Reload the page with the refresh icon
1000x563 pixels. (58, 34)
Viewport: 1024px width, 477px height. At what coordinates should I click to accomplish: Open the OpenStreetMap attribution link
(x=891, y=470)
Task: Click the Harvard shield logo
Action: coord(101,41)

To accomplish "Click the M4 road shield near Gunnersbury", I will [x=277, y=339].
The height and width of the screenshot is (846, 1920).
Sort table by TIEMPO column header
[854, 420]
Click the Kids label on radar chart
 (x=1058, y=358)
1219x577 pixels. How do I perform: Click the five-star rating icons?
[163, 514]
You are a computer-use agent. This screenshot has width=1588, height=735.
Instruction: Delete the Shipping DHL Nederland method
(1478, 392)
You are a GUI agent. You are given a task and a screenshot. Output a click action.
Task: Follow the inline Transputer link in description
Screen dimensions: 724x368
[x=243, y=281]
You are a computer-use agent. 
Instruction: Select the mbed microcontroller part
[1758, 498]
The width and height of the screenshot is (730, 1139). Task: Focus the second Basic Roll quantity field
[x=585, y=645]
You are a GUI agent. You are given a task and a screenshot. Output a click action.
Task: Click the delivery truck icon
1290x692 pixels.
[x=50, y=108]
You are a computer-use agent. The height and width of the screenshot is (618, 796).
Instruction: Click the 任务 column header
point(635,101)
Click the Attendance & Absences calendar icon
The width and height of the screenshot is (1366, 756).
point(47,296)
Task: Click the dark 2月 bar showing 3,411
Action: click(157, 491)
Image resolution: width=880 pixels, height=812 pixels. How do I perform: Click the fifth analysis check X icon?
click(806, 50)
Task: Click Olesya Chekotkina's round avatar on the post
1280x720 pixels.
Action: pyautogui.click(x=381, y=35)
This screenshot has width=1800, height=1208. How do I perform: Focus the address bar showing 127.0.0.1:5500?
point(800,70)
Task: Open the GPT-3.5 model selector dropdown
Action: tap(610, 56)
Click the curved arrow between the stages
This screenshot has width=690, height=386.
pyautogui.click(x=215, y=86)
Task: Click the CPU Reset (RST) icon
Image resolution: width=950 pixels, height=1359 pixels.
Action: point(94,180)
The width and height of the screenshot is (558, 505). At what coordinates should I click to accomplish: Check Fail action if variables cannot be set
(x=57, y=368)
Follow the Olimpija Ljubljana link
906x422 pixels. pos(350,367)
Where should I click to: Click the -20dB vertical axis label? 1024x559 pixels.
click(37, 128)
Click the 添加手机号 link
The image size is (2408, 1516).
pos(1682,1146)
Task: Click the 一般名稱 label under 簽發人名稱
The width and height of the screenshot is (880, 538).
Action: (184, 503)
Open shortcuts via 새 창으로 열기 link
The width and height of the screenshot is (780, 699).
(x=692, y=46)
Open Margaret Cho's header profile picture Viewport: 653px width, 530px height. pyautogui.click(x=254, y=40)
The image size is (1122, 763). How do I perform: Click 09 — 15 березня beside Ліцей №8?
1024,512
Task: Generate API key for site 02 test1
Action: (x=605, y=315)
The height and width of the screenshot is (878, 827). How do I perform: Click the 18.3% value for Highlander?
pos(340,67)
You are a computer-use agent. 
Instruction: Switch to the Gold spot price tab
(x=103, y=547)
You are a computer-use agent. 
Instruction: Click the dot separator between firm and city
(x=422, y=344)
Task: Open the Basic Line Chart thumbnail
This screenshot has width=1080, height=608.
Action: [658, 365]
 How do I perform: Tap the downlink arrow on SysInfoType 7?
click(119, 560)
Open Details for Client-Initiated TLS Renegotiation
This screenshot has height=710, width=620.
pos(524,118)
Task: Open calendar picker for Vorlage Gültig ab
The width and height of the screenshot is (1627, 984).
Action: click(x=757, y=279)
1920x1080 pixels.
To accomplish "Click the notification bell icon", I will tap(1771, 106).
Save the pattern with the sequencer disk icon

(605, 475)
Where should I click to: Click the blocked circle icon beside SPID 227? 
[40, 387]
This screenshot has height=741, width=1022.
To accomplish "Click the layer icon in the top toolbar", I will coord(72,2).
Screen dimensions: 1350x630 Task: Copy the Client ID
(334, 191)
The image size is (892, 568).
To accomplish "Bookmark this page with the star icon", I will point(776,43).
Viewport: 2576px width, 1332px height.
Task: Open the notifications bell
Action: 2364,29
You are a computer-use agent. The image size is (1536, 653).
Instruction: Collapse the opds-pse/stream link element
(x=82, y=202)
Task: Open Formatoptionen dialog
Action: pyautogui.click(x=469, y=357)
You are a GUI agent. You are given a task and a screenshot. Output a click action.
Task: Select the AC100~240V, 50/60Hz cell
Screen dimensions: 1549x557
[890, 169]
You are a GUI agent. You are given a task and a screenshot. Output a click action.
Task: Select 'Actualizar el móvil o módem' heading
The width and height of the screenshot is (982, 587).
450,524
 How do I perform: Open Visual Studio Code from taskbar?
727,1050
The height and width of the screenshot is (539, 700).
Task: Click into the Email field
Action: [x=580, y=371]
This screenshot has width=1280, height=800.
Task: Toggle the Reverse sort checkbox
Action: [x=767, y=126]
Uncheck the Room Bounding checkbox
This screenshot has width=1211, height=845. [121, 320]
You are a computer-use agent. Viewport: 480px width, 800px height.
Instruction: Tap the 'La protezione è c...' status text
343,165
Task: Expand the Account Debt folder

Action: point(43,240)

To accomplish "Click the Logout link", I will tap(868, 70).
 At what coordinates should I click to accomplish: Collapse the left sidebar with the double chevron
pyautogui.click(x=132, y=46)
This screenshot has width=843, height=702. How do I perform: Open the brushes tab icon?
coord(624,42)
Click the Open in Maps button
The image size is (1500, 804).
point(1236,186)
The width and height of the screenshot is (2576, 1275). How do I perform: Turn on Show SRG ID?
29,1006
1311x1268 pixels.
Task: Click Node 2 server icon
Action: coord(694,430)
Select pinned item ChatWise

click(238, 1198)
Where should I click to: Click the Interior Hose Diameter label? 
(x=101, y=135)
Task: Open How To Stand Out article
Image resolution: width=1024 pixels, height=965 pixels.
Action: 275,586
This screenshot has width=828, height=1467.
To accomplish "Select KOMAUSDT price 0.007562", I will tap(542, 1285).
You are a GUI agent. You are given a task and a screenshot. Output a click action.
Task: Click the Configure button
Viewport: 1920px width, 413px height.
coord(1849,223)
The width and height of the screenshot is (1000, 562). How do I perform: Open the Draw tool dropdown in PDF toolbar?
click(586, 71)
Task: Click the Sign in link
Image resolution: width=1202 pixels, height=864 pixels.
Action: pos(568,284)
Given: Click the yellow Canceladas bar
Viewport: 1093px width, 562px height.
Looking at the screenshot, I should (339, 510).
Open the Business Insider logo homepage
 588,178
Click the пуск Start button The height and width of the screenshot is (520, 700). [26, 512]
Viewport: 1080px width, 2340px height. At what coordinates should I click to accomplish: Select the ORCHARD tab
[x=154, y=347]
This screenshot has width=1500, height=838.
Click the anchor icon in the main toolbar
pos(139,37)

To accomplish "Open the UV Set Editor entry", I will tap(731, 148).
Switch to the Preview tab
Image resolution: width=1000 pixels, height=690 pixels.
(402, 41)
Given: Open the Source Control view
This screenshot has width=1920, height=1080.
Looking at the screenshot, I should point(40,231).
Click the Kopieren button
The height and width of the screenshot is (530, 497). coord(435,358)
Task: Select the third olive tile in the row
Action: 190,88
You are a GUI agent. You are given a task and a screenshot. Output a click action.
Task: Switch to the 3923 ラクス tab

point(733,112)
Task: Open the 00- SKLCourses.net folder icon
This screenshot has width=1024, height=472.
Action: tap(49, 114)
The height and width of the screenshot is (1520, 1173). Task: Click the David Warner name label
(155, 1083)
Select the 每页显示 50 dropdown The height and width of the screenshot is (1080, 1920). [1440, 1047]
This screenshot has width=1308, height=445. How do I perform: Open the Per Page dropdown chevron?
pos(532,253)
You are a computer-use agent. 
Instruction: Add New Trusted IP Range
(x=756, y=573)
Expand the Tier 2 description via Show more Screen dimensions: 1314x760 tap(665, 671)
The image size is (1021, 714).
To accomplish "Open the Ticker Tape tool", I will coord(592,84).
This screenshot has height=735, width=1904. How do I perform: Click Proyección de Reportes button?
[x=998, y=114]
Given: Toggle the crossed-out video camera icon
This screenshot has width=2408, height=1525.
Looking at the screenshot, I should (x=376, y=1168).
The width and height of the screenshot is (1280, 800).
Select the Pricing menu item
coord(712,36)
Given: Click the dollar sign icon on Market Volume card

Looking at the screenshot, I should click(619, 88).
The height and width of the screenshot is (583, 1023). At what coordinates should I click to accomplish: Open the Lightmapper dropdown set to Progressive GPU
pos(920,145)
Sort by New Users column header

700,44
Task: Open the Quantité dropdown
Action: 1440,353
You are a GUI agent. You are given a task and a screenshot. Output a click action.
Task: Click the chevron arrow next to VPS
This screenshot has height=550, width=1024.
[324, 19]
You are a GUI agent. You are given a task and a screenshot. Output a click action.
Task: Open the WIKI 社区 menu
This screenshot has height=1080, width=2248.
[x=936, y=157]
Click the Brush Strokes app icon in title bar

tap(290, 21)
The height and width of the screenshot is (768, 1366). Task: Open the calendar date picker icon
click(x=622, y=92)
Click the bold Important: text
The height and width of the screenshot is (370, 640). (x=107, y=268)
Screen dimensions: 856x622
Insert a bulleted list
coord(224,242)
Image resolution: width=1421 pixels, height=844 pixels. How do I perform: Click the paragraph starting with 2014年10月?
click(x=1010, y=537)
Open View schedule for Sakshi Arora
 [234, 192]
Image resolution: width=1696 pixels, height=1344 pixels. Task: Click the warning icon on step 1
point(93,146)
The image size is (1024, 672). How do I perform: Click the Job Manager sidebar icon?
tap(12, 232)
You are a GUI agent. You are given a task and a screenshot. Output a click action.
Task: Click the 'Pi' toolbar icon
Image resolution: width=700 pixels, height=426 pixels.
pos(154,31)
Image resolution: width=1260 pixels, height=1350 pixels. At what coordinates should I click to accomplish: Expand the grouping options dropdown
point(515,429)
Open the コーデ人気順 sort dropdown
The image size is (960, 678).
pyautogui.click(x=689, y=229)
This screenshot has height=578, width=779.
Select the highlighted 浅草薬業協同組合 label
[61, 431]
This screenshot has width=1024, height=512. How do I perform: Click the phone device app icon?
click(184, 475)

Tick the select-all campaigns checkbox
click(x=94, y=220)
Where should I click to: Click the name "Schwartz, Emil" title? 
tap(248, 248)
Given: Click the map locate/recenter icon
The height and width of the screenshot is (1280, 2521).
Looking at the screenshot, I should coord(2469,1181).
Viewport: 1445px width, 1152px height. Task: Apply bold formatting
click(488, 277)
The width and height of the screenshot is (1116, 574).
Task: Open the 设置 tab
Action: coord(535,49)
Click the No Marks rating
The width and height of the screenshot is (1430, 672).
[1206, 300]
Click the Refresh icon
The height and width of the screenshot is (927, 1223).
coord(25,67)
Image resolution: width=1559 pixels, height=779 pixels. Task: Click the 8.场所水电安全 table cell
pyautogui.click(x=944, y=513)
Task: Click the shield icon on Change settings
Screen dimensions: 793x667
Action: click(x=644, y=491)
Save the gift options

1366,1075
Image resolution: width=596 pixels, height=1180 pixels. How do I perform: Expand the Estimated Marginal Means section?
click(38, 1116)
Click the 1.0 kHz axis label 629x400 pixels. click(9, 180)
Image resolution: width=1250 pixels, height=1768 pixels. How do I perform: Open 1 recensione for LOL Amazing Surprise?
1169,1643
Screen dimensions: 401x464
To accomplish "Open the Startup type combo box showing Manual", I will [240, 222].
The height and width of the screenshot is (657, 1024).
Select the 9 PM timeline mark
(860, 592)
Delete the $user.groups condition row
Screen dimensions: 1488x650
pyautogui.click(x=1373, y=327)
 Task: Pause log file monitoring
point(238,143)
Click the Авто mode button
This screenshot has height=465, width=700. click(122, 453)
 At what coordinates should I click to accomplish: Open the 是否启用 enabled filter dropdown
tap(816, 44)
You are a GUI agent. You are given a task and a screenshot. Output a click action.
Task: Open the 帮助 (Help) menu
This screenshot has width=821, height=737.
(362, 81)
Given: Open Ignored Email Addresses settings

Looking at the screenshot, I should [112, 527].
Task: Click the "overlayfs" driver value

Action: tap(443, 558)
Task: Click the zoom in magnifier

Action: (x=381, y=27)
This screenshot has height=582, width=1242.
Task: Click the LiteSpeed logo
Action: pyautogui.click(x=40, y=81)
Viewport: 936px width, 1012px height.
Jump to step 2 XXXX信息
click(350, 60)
☆ ☆ ☆ ☆ ☆ ☆ ☆
Written task: Lay out the part of the records that opens with the line containing "This screenshot has height=735, width=1904." and closes with the line containing "Looking at the screenshot, I should click(619, 88).", both included, as a numbered list with blank lines left out.

Task output:
1. This screenshot has height=735, width=1904. How do I perform: Click Proyección de Reportes button?
2. [x=998, y=114]
3. Given: Toggle the crossed-out video camera icon
4. This screenshot has width=2408, height=1525.
5. Looking at the screenshot, I should (x=376, y=1168).
6. The width and height of the screenshot is (1280, 800).
7. Select the Pricing menu item
8. coord(712,36)
9. Given: Click the dollar sign icon on Market Volume card
10. Looking at the screenshot, I should click(619, 88).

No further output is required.